The IRS treats forgiven mortgage debt as income. If your lender forgives part of the balance after a foreclosure, short sale, or deed-in-lieu, you may receive a Form 1099-C reporting the cancelled amount, and you’ll owe income tax on it unless an exclusion applies.5Internal Revenue Service. Topic No. 431, Canceled Debt – Is It Taxable or Not? The tax treatment also depends on whether your loan was recourse or nonrecourse. With a recourse loan, you’re personally liable for the difference between the property’s fair market value and the remaining debt, and that difference is taxable income. With a nonrecourse loan, the foreclosure is treated as a sale at the full loan amount, so there’s no separate cancellation-of-debt income.
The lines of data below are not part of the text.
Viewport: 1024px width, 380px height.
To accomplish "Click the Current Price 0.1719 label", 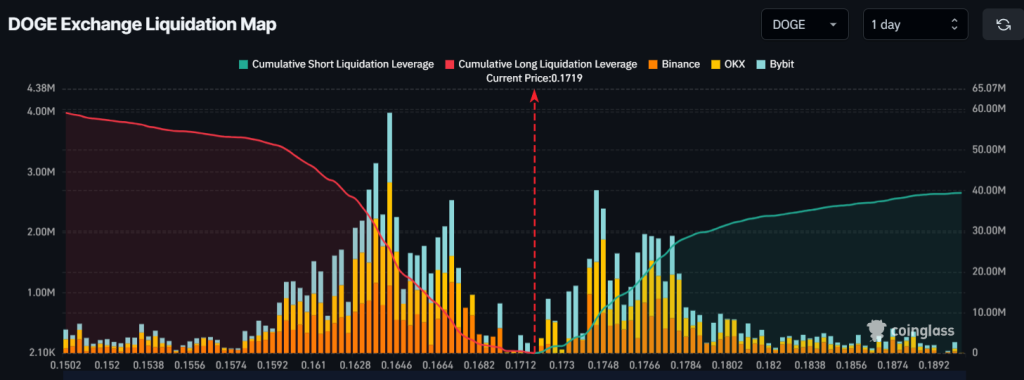I will (534, 78).
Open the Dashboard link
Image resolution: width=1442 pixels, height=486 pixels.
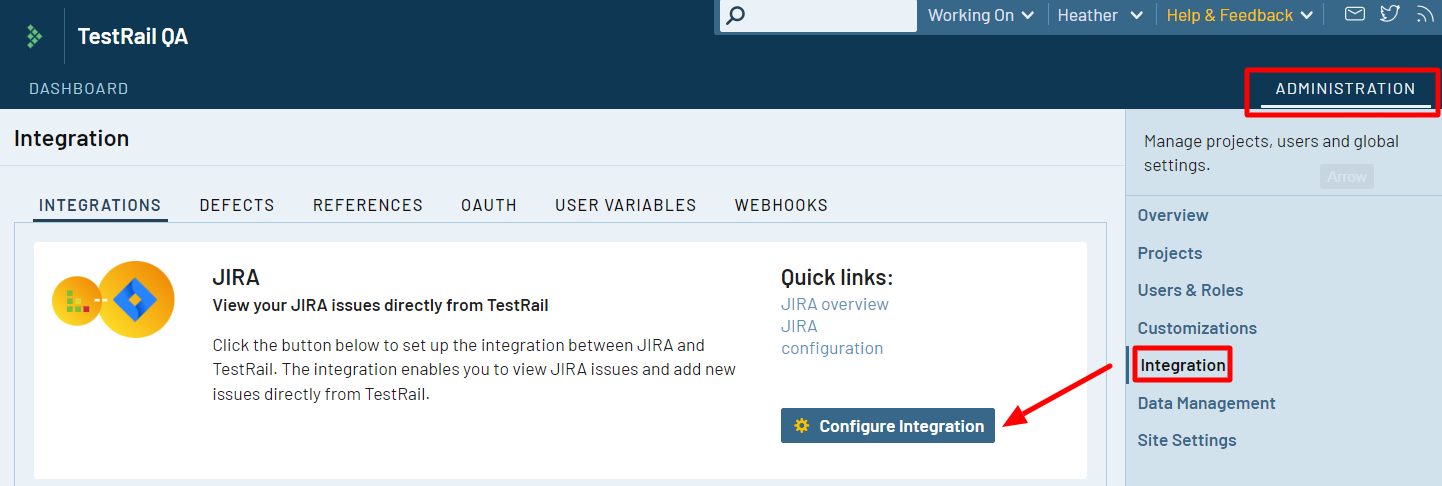click(x=79, y=89)
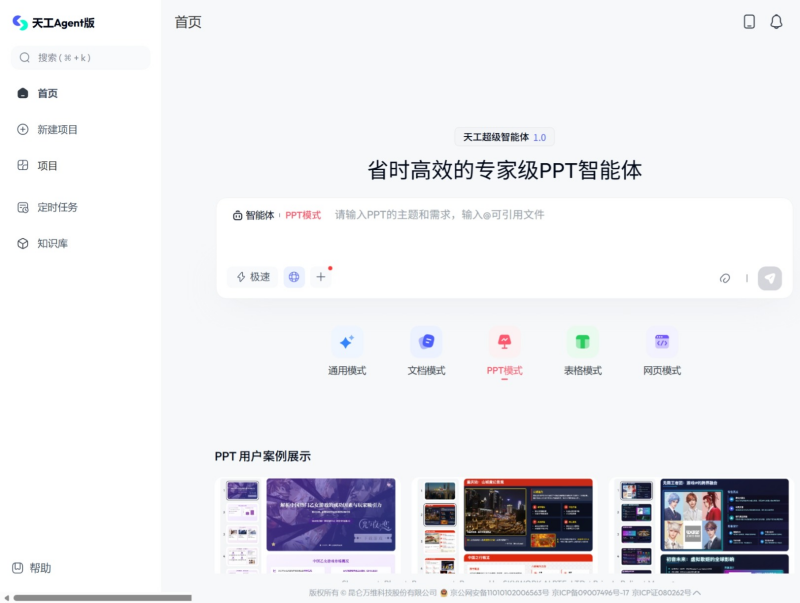Viewport: 800px width, 603px height.
Task: Toggle the 极速 speed mode
Action: (x=254, y=276)
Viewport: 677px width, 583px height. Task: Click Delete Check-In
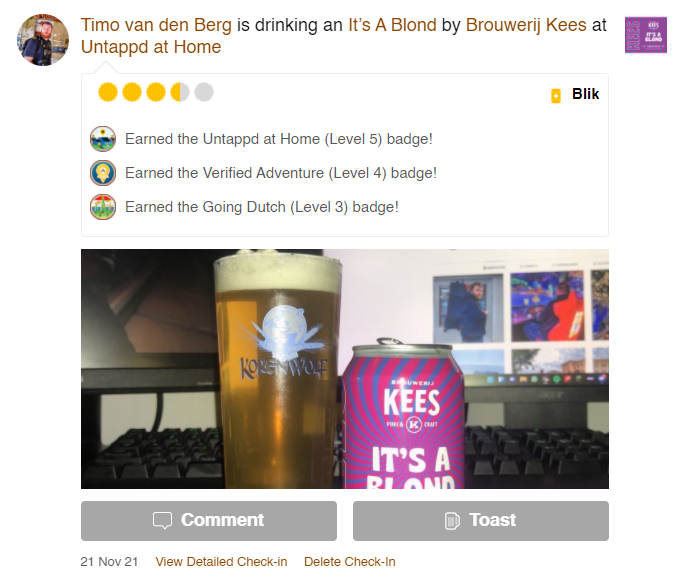pos(350,562)
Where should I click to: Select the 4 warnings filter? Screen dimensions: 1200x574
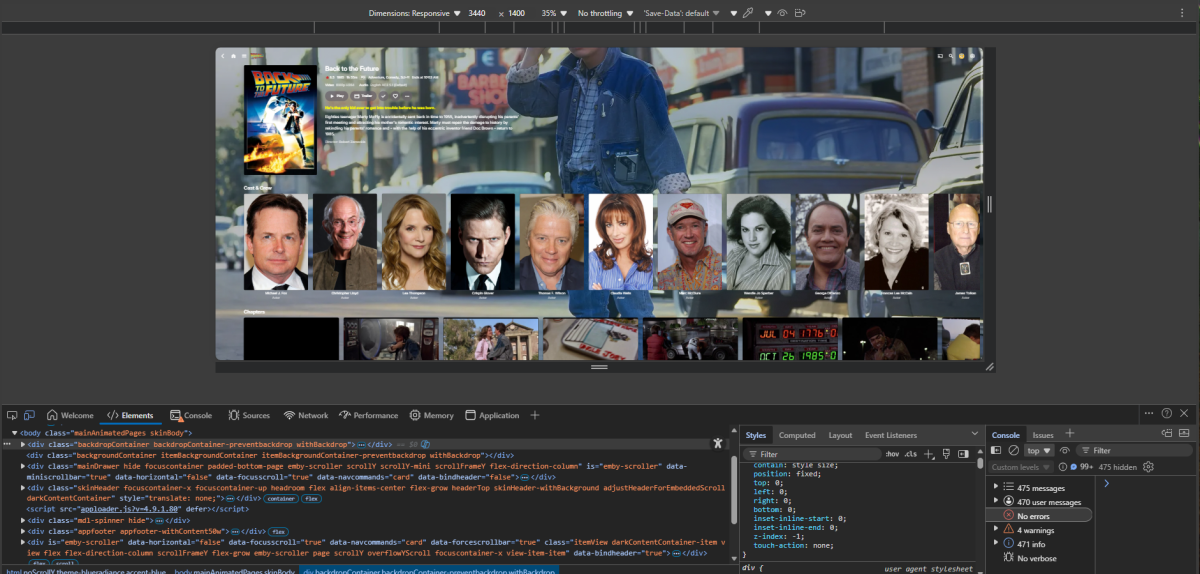click(1038, 530)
Two federal exclusions can reduce or eliminate the tax hit. The insolvency exclusion lets you exclude cancelled debt up to the amount by which your total liabilities exceeded your total assets immediately before the cancellation. Many homeowners going through foreclosure are insolvent by this measure, making this the most commonly used exclusion. A separate exclusion for qualified principal residence debt existed for years but largely expired on January 1, 2026 — it only applies now if the discharge was arranged in writing before that date.6Office of the Law Revision Counsel. 26 USC 108 – Income From Discharge of Indebtedness Either way, you’ll need to file IRS Form 982 with your tax return to claim any exclusion.

Credit Impact and Waiting Periods

A foreclosure stays on your credit report for up to seven years from the date the action is completed. The score drop varies depending on your starting point and other factors on your report, but expect it to be severe — foreclosure is one of the most damaging events a credit report can carry. The effect fades gradually, and rebuilding through consistent on-time payments on other accounts can accelerate the recovery, but there’s no shortcut around the reporting period.
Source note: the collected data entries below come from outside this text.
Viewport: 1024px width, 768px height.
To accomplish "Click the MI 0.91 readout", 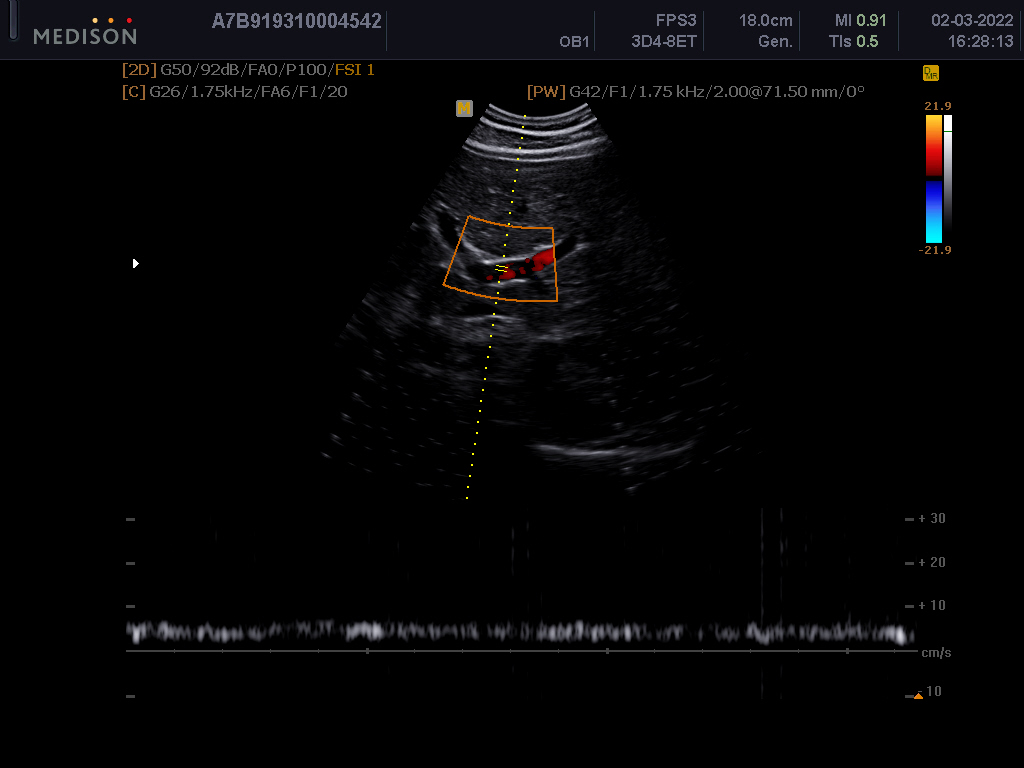I will pos(860,20).
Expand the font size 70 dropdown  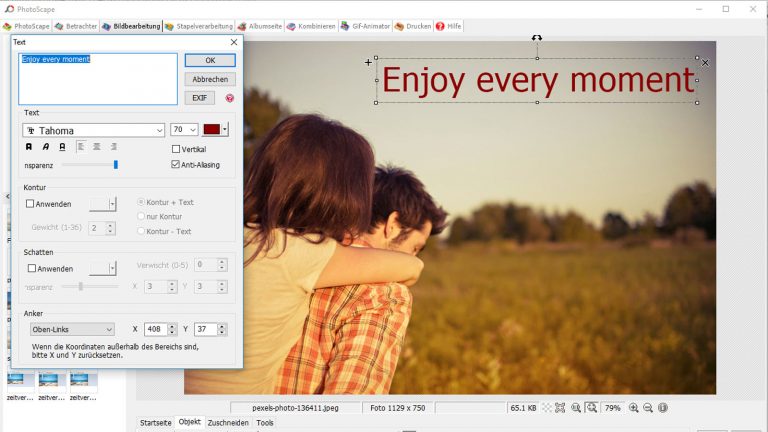coord(192,130)
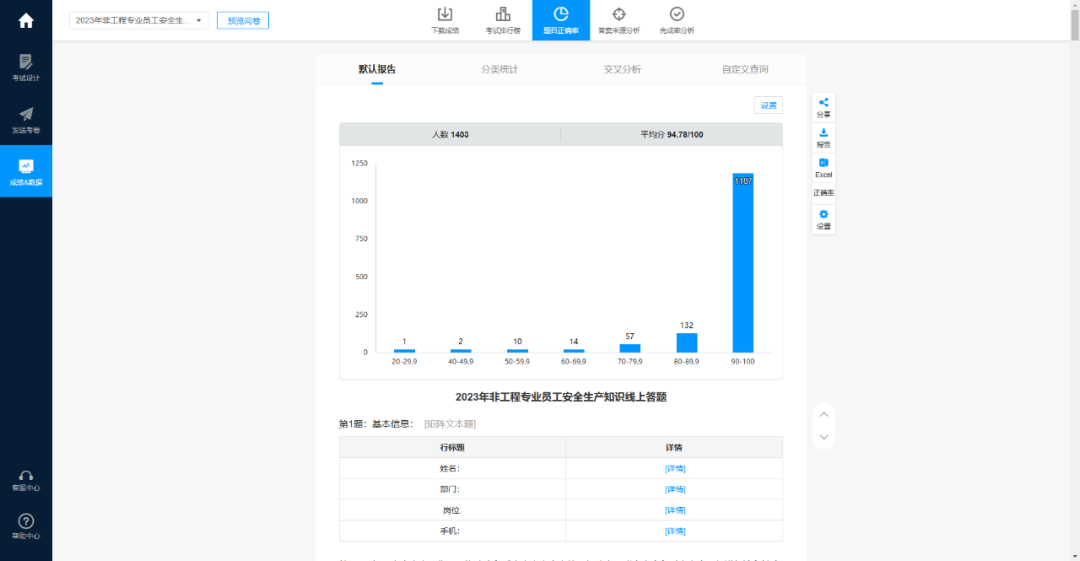Export results with Excel icon
The image size is (1080, 561).
point(823,166)
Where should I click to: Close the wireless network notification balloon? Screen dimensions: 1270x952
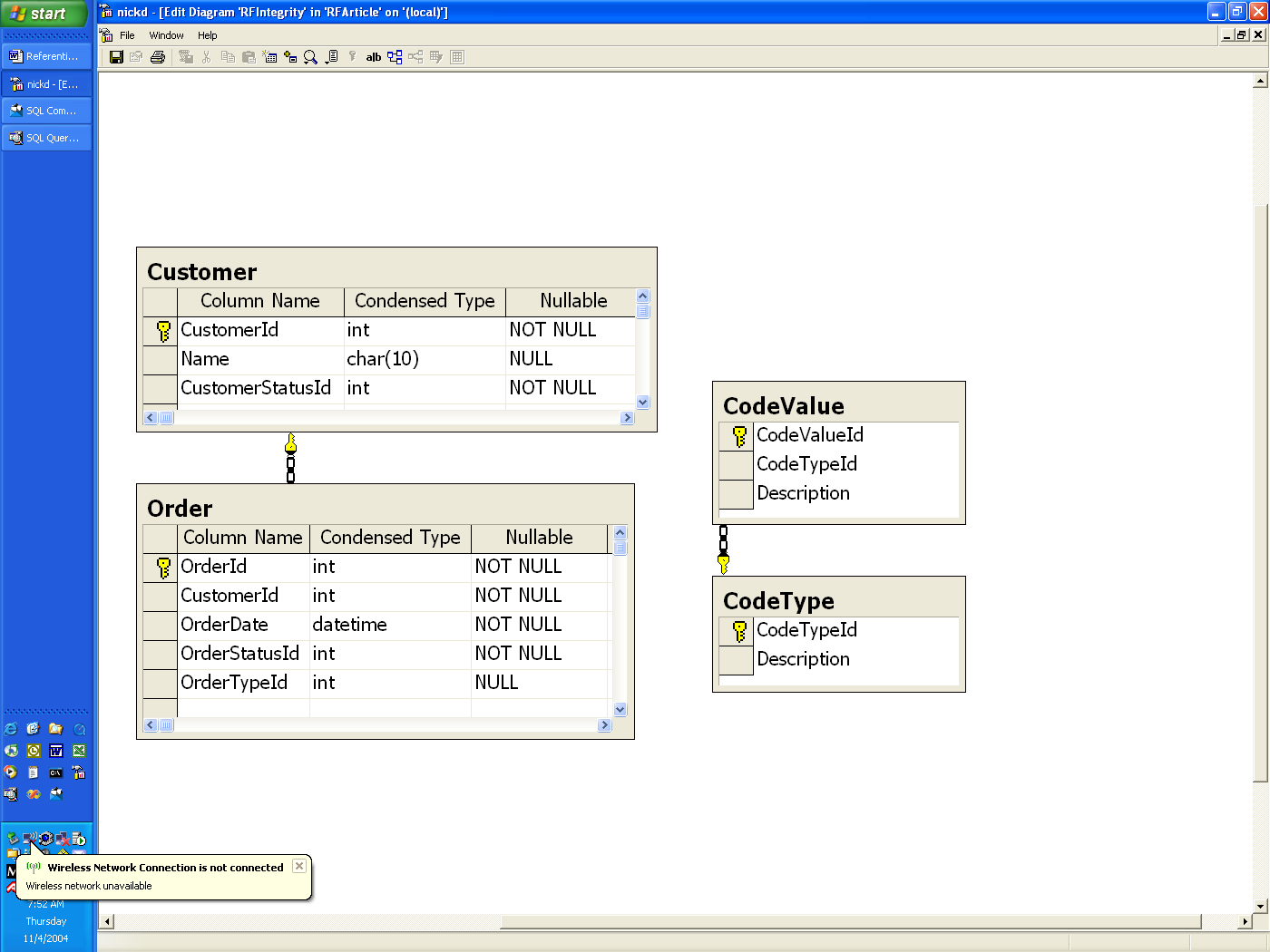[299, 866]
Beyond the credit score damage, a completed foreclosure triggers mandatory waiting periods before you can qualify for a new mortgage. For conventional loans backed by Fannie Mae, the standard waiting period is seven years from the foreclosure completion date. If you can document extenuating circumstances — events like a job loss, serious illness, or divorce that were beyond your control — the waiting period drops to three years, though additional restrictions on loan-to-value ratios and property types apply during that window.7Fannie Mae. Significant Derogatory Credit Events – Waiting Periods and Re-Establishing Credit FHA and VA loans have shorter waiting periods — generally three years and two years respectively — though eligibility requirements differ.

Protections for Servicemembers

Active-duty military members get substantial foreclosure protections under the Servicemembers Civil Relief Act. If your mortgage originated before you entered active duty, a lender cannot foreclose on your property during your military service or for one year afterward without first obtaining a court order. Any sale, foreclosure, or seizure that violates this rule is invalid, and a person who knowingly proceeds without a court order faces criminal penalties including fines and up to a year in prison.8Office of the Law Revision Counsel. 50 USC 3953 – Mortgages and Trust Deeds

Even when a lender does seek a court order, the court can stay the proceedings or adjust the loan terms to protect the servicemember’s interests. The protection applies when military service materially affects your ability to make payments — a deployment that slashes household income, for example. If you’re on active duty and facing collection calls from your servicer, the CFPB maintains resources specifically for servicemembers, and military legal assistance offices on most installations can help assert these rights at no cost.9Consumer Financial Protection Bureau. As a Servicemember, Am I Protected Against Foreclosure?